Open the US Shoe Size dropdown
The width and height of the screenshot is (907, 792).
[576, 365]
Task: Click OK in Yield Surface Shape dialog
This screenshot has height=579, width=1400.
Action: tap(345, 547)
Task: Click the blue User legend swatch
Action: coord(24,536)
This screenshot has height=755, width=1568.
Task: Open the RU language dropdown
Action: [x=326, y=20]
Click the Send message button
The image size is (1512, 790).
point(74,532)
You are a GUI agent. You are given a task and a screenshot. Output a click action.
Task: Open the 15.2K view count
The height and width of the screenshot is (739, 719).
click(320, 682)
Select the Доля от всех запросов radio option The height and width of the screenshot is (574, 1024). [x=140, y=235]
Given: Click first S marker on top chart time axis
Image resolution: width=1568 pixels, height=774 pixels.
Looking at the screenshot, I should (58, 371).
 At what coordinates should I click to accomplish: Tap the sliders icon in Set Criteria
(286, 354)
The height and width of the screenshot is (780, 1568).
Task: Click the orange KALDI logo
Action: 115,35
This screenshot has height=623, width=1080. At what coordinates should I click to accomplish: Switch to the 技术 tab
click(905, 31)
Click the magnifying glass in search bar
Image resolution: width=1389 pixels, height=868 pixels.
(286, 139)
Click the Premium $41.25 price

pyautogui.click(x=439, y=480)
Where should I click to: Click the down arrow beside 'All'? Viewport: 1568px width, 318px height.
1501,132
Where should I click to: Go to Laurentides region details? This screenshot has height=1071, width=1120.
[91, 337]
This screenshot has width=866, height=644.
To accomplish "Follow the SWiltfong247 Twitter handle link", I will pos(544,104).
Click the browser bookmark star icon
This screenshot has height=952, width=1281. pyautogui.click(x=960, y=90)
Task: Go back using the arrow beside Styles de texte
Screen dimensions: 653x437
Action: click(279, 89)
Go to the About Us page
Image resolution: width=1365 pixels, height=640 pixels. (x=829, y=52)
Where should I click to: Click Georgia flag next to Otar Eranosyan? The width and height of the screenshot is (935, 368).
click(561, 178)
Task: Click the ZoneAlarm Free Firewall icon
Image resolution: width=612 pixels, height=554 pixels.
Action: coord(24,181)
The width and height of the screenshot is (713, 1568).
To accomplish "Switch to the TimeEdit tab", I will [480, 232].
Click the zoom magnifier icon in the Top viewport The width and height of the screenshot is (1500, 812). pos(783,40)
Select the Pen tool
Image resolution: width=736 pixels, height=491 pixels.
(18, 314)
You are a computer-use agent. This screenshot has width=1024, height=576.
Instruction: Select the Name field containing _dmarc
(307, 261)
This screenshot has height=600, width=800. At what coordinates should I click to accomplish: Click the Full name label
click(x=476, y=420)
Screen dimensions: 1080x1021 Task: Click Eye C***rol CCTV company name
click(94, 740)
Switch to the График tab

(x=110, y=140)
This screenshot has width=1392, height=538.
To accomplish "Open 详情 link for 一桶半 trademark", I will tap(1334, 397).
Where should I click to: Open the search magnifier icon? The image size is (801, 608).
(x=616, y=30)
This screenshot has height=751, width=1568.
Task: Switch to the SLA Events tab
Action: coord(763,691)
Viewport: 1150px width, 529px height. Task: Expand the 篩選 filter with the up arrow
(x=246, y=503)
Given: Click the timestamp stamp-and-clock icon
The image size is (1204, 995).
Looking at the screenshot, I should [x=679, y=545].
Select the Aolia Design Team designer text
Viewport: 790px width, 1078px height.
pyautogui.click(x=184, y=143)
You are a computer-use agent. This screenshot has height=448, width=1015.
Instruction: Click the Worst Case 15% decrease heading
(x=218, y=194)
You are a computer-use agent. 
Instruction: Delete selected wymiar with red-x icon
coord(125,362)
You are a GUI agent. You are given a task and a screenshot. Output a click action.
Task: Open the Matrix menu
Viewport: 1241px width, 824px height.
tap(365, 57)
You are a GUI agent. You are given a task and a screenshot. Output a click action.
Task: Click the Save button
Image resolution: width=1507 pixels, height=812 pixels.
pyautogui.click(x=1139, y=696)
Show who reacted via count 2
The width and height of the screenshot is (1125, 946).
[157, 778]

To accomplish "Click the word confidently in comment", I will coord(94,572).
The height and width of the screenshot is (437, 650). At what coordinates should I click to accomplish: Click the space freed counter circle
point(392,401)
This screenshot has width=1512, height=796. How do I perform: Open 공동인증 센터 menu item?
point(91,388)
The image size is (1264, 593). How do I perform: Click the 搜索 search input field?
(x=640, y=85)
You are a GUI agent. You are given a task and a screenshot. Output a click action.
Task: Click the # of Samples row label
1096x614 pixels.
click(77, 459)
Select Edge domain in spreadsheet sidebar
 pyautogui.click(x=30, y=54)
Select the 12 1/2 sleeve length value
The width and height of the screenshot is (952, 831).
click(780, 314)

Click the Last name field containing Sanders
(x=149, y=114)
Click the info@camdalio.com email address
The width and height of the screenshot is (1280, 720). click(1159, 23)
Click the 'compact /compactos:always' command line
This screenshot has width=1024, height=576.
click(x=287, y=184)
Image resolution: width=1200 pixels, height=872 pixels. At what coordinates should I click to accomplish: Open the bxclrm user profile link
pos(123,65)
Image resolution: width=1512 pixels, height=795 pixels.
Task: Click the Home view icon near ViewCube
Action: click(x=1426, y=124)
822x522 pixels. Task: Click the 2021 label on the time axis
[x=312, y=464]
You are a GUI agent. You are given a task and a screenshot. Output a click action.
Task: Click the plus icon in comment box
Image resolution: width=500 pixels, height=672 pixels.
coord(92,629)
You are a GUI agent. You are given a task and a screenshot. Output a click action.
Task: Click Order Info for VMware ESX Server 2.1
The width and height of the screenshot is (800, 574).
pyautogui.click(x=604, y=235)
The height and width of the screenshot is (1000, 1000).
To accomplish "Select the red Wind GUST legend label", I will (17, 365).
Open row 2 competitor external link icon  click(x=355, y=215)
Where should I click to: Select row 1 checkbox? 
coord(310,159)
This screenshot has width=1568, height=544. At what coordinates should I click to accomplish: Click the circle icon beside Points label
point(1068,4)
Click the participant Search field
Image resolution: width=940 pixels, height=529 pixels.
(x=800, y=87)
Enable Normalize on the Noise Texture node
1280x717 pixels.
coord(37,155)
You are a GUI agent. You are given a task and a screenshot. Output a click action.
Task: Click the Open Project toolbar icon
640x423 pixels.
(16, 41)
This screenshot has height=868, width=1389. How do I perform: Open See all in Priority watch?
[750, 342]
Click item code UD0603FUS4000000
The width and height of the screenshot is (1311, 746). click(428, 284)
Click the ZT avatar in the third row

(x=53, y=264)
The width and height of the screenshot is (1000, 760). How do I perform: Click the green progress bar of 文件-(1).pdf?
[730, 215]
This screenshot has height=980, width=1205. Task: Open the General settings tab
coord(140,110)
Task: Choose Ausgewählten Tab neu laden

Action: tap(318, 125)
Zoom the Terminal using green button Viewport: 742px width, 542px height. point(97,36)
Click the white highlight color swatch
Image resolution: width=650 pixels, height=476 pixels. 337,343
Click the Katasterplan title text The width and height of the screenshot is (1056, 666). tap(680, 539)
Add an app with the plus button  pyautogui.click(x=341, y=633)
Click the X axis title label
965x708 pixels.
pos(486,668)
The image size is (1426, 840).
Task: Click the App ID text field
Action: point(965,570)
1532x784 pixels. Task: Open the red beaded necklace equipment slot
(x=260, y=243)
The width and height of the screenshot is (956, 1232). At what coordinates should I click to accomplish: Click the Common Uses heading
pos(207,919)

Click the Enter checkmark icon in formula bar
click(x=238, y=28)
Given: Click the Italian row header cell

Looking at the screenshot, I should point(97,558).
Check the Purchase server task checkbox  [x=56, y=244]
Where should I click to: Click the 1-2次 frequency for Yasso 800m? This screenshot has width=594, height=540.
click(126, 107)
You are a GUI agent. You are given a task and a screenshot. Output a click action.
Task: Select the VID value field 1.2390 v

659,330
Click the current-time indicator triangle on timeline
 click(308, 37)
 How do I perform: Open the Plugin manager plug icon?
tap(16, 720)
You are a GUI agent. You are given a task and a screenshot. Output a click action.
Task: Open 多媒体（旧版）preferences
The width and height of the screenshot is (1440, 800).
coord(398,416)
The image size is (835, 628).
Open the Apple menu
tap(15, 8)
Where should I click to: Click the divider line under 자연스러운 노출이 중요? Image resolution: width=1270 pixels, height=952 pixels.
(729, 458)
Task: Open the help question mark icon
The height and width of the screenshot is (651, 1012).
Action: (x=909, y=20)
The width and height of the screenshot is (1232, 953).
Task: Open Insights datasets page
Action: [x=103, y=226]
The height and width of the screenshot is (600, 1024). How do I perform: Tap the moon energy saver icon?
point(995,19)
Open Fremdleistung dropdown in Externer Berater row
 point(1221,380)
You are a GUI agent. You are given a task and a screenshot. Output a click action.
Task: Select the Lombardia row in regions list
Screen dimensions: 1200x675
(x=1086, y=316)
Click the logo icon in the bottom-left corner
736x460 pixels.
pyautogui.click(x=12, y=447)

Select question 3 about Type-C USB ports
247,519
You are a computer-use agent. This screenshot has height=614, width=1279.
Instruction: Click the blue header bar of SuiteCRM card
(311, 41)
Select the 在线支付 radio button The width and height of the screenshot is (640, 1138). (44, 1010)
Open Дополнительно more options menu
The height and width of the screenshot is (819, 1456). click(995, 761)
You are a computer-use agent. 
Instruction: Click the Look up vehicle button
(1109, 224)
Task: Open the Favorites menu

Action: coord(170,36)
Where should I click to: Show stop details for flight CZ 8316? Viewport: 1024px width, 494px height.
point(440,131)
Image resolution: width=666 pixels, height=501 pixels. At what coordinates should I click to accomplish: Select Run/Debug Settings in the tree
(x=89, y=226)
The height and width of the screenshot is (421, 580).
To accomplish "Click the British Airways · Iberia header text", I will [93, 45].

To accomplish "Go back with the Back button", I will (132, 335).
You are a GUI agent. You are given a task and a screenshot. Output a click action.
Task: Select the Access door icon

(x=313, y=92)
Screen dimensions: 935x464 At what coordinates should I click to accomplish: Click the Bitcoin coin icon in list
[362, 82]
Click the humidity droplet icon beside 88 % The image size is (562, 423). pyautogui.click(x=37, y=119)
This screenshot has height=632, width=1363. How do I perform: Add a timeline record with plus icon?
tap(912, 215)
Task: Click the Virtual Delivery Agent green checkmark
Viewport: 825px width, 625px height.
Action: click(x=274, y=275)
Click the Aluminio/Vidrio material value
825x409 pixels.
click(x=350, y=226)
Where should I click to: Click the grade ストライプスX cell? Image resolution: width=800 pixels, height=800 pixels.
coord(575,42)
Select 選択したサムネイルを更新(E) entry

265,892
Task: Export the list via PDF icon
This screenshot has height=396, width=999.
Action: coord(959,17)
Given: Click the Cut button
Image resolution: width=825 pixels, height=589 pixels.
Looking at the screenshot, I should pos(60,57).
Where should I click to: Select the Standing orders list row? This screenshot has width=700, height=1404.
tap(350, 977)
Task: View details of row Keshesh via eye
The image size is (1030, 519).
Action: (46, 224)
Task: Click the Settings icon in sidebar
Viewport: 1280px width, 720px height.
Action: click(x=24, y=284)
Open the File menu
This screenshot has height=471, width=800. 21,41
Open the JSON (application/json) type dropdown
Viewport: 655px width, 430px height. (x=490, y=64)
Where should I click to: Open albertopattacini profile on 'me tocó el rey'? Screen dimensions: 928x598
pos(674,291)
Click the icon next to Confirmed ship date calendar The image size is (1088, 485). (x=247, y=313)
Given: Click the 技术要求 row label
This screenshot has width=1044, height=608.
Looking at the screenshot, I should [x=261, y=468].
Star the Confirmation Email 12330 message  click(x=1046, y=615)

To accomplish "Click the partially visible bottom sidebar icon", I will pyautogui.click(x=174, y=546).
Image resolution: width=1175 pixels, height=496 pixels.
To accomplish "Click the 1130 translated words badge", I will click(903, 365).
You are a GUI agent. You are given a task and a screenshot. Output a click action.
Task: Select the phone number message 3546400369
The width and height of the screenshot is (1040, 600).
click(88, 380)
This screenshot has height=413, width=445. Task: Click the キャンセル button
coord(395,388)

★ ★ ★ ★

- [Exercise directions]
In the data above, repeat exactly each line from the first through the line that contains "Task: Click OK in Yield Surface Shape dialog", and give nothing else.

- [Exercise result]
Open the US Shoe Size dropdown
The width and height of the screenshot is (907, 792).
[576, 365]
Task: Click OK in Yield Surface Shape dialog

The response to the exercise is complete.